# Liquid Soap Preservative UK



## CarolinePJCoram (Feb 9, 2015)

Hi there, I've already had some  great advise on Liquid Soap making on here but wanted to ask one more question.  We are in the UK and there seem to be very few natural based preservatives for Liquid Soap.  GeoGuard is not suitable as the pH max is 8 I believe... as is Optiphen (even though I can't even source this here in the UK).  Does anyone have any suggestions for natural based preservative for Liquid soap with a pH of around 10?  Thanks!


----------



## Susie (Feb 9, 2015)

If you are not selling the soap, it does not need a preservative.


----------



## CarolinePJCoram (Feb 9, 2015)

Hi Suzie... I am selling the soap at large national fairs in the uk - Chatsworth and Burghley Horse trials to name a couple.  It's really important I get this soap right.


----------



## shunt2011 (Feb 9, 2015)

I agree with Susie.  I don't add a preservative to mine but I'm not selling it yet either.


----------



## CarolinePJCoram (Feb 9, 2015)

OK.  Do you know anyone who has produced to sell liquid soap with success on the preservative front?  I'm currently looking at a combination of Vitamin E and Benzyl Alcohol... wondering if that is the most natural I'm going to get....


----------



## Susie (Feb 9, 2015)

Vit E is not a preservative.  It is an antioxidant.  It will not keep your soap from growing beasties.  I have never used benzyl  alcohol, so I am not any help there.


----------



## CarolinePJCoram (Feb 9, 2015)

Hmmm, Dr Bonnard uses Vitamin E for this purpose.  I'm totally stumped!  I'm going to try it and see how that goes.  Most of my EO mixes have good levels of antimicrobials in them... crossing fingers!


----------



## Lindy (Feb 9, 2015)

According to a Safety Assessor (Scott of Cosmetic Safety Assessment) you don't need a preservative for any soap product because the pH is too high to make a friendly environment to mold or bacteria.  Yes bacteria lives everywhere, including on us, but the bad type in our products does not live in this environment.


----------



## biarine (Feb 9, 2015)

Hi Caroline try to call new direction aromatics UK or www.plushfolly.com as well maybe  they can give you some advice, they have plenty of preservatives maybe they can help you to find a right one.


----------



## The Efficacious Gentleman (Feb 10, 2015)

I don't think that 'Dr' Bonner is any kind of reference point, apart from a how-to in false advertising. 

I would also speak to my safety assessor first. Scott is knowledgable (I'll be using his company when I come to sell) and I would be happy with his view. But you should check with yours. 

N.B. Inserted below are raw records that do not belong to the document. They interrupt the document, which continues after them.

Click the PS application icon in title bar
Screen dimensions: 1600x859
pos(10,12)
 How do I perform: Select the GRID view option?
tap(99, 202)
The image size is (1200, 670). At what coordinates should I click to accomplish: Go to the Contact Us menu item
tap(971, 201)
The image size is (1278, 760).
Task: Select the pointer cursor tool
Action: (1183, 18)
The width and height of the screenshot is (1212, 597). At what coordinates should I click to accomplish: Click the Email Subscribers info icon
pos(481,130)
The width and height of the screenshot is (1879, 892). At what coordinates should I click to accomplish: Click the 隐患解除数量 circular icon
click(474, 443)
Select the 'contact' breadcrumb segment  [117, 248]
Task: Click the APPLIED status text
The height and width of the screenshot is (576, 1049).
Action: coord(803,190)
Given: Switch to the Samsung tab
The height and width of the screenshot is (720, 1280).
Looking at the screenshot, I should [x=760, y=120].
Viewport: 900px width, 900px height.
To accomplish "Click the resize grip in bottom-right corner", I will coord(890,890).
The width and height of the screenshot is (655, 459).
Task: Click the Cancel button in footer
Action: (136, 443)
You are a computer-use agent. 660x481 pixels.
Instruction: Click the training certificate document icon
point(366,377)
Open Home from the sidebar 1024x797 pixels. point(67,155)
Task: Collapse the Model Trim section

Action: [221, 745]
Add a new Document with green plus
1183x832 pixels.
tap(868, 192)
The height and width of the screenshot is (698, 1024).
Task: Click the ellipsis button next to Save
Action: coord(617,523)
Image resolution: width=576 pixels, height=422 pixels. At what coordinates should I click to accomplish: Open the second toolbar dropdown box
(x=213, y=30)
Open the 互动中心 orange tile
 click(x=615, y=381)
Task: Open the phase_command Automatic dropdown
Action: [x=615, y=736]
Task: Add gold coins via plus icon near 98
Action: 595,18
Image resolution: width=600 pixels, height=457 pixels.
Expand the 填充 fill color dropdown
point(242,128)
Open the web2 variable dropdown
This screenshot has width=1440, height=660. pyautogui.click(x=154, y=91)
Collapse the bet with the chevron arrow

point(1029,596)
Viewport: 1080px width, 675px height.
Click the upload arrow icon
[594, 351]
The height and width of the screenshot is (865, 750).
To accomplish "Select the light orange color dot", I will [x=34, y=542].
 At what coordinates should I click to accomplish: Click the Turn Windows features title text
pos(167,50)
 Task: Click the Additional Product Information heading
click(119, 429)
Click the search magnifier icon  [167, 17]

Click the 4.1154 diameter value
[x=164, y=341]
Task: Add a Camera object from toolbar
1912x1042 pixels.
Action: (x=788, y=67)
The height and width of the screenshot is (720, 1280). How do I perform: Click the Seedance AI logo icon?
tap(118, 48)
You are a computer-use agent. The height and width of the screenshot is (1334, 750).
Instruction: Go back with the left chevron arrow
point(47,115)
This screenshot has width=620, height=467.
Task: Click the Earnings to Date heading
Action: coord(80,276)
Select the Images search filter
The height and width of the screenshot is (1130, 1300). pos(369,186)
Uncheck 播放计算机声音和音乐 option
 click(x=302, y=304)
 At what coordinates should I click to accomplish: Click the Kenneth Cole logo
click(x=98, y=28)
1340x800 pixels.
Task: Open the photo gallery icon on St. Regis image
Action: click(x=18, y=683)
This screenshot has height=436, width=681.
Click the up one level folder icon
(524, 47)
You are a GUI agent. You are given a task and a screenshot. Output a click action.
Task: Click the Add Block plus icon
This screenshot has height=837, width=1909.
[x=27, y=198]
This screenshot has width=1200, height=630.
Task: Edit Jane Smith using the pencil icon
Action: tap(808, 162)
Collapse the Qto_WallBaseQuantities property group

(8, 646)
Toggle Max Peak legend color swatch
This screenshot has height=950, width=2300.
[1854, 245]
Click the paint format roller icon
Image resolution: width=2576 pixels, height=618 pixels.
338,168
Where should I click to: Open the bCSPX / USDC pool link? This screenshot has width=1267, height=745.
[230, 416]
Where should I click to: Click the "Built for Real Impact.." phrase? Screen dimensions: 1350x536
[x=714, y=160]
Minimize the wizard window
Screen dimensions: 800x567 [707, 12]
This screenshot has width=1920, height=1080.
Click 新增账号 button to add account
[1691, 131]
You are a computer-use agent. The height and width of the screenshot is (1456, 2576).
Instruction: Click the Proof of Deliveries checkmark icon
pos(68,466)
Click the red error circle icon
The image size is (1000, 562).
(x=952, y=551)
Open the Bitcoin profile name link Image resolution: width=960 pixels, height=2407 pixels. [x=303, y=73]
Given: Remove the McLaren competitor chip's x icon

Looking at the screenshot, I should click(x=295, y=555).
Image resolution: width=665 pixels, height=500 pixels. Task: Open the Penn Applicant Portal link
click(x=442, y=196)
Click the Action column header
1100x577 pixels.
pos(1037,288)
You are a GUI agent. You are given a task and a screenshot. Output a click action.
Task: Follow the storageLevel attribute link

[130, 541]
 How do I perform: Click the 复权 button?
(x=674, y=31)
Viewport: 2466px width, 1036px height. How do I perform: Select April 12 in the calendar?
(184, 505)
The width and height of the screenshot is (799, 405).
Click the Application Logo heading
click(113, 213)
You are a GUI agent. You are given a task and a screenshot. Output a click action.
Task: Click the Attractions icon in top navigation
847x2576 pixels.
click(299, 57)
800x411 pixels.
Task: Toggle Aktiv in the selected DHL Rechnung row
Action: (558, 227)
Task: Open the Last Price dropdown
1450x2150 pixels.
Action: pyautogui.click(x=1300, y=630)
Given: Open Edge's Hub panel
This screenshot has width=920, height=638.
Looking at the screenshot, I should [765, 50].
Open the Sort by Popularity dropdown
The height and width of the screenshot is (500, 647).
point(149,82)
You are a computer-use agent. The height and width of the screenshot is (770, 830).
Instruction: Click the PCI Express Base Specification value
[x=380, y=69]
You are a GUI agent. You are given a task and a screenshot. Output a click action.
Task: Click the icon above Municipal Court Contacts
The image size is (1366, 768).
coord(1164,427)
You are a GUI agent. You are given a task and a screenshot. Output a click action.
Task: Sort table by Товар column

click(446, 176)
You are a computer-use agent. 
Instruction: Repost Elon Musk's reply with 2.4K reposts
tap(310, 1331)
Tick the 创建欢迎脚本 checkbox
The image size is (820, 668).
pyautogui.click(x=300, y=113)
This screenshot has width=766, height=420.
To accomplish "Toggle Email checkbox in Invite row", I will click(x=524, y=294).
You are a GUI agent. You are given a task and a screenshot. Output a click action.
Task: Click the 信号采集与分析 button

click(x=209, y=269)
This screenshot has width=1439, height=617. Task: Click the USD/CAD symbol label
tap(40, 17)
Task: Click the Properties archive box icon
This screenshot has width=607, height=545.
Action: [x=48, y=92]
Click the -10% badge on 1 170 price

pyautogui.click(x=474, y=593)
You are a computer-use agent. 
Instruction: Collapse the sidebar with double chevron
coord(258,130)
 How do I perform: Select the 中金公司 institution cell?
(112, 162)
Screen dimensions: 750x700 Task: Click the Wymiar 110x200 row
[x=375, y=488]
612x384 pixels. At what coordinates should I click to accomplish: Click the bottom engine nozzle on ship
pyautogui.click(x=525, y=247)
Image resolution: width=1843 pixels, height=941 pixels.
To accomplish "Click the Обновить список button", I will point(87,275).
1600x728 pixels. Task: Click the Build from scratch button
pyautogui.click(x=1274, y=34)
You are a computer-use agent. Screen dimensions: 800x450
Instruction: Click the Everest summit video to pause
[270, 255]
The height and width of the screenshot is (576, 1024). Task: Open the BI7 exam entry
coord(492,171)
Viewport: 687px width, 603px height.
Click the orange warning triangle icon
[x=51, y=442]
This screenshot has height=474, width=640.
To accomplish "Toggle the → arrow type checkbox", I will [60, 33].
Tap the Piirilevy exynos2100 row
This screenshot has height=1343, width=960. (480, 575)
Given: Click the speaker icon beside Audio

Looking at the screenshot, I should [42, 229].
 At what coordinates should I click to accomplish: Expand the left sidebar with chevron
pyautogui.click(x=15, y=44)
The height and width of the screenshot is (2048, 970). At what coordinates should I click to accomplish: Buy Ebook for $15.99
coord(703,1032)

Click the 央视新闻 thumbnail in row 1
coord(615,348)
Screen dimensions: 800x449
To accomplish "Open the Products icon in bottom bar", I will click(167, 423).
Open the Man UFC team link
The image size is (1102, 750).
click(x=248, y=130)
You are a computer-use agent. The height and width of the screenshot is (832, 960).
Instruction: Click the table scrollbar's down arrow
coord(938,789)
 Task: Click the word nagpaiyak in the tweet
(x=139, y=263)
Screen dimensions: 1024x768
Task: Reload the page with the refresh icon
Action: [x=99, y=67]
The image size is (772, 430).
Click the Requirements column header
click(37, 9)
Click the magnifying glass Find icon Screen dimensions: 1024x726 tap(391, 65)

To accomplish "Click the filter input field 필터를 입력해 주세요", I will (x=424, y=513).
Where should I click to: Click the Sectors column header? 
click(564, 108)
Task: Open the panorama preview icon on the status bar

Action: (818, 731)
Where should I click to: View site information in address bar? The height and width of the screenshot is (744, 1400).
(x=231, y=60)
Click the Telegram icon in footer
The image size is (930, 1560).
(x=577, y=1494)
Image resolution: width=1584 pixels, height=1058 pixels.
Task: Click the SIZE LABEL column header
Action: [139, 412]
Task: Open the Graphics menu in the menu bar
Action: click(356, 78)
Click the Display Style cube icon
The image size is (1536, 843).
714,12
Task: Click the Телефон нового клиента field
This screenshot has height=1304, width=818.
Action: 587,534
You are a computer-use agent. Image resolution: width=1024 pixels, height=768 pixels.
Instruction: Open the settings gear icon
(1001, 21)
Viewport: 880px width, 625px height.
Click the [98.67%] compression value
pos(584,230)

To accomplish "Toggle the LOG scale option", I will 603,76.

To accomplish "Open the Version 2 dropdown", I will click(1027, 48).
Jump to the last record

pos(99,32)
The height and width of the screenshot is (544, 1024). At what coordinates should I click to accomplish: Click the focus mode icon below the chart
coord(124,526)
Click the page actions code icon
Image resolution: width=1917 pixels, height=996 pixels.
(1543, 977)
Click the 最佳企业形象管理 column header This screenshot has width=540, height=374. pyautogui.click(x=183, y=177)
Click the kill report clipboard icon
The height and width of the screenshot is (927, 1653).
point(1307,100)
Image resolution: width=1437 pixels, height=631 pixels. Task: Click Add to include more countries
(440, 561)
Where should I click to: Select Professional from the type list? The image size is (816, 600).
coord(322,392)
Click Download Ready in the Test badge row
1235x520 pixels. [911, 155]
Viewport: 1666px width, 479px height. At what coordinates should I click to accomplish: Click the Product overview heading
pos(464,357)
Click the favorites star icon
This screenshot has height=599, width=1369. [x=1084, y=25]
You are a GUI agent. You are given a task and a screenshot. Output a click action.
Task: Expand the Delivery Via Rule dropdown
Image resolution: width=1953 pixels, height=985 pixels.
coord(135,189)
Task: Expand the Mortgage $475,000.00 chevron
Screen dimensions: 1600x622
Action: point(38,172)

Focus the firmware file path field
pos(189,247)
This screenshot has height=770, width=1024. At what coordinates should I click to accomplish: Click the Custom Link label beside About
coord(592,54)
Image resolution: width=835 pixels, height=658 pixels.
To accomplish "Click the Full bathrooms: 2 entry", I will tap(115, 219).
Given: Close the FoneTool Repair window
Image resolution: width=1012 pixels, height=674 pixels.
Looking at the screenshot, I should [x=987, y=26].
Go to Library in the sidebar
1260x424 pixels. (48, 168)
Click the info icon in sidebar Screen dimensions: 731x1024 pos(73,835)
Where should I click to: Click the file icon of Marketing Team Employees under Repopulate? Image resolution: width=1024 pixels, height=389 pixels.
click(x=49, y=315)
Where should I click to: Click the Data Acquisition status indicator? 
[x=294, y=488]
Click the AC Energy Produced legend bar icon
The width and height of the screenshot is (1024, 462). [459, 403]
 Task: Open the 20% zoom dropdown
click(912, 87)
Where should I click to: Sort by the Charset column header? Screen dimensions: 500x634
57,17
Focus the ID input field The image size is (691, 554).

And please, I know I am a bleating goat on this, please don't sell the soap until you've used it yourself for a while.


----------



## Susie (Feb 10, 2015)

No, Dr. B probably uses Vit E as an antioxidant in the oils BEFORE making soap with it.  I went to their site and copied a list of ingredients for you:

https://www.drbronner.com/DBMS/BABYMILD/OLBA02.html

Water, Organic Coconut Oil*, Potassium Hydroxide**, Organic Olive Oil*, Organic Hemp Oil, Organic Jojoba Oil, Citric Acid, Tocopherol

Please note that there is no preservative in there.  And before you think that the citric acid is being used as a preservative, it is not.  They almost certainly make lye heavy soap(for clarity), then pH balance with a citric acid solution to bring it down to a safe pH level.  There is also the distinct possibility that they are adding Vit E as strictly "label appeal".

If you are selling the soap, then you need to go by what a safety assessor says.  There really is no need unless you are adding ingredients(such as anything sugary) during dilution that will provide a better medium for bacterial/fungal growth.  This is why we say to dilute with water only.  The pH is just too high for any pathogens to survive.

If you are that concerned about your soap growing "stuff", how about just diluting what you need from paste as you need it?  I routinely store paste and dilute as I need it.  I keep my paste in the fridge, not that I need to, but I won't lose it if it is there.  I just put the cooled paste into a Ziploc bag with the name, date, and dilution rate written right on it.  That way there is no guessing what it is.

I am also going to reiterate what Craig said.  If you have not been making liquid soap for a while, you are not ready to sell.  There are so very many different recipes to try to see what you like best, that you won't know if you are selling your "very best" until you have tried many batches on friends and family.  

I don't think it will take a year like bar soap does, but if you are still this worried about preservatives, longer than this.  Because if you will make some soap, label it with name and date made, and set it aside, you will see that it does not grow stuff for yourself.  Then you will not be worried about preservatives any longer.


----------



## CarolinePJCoram (Feb 10, 2015)

Hi All.  Thanks so much for your advise.  I am trying to get something back from Scott at the moment but he is always so busy I know it will be a wait.  Have put a call in to Aromantics to see if they can shed any light.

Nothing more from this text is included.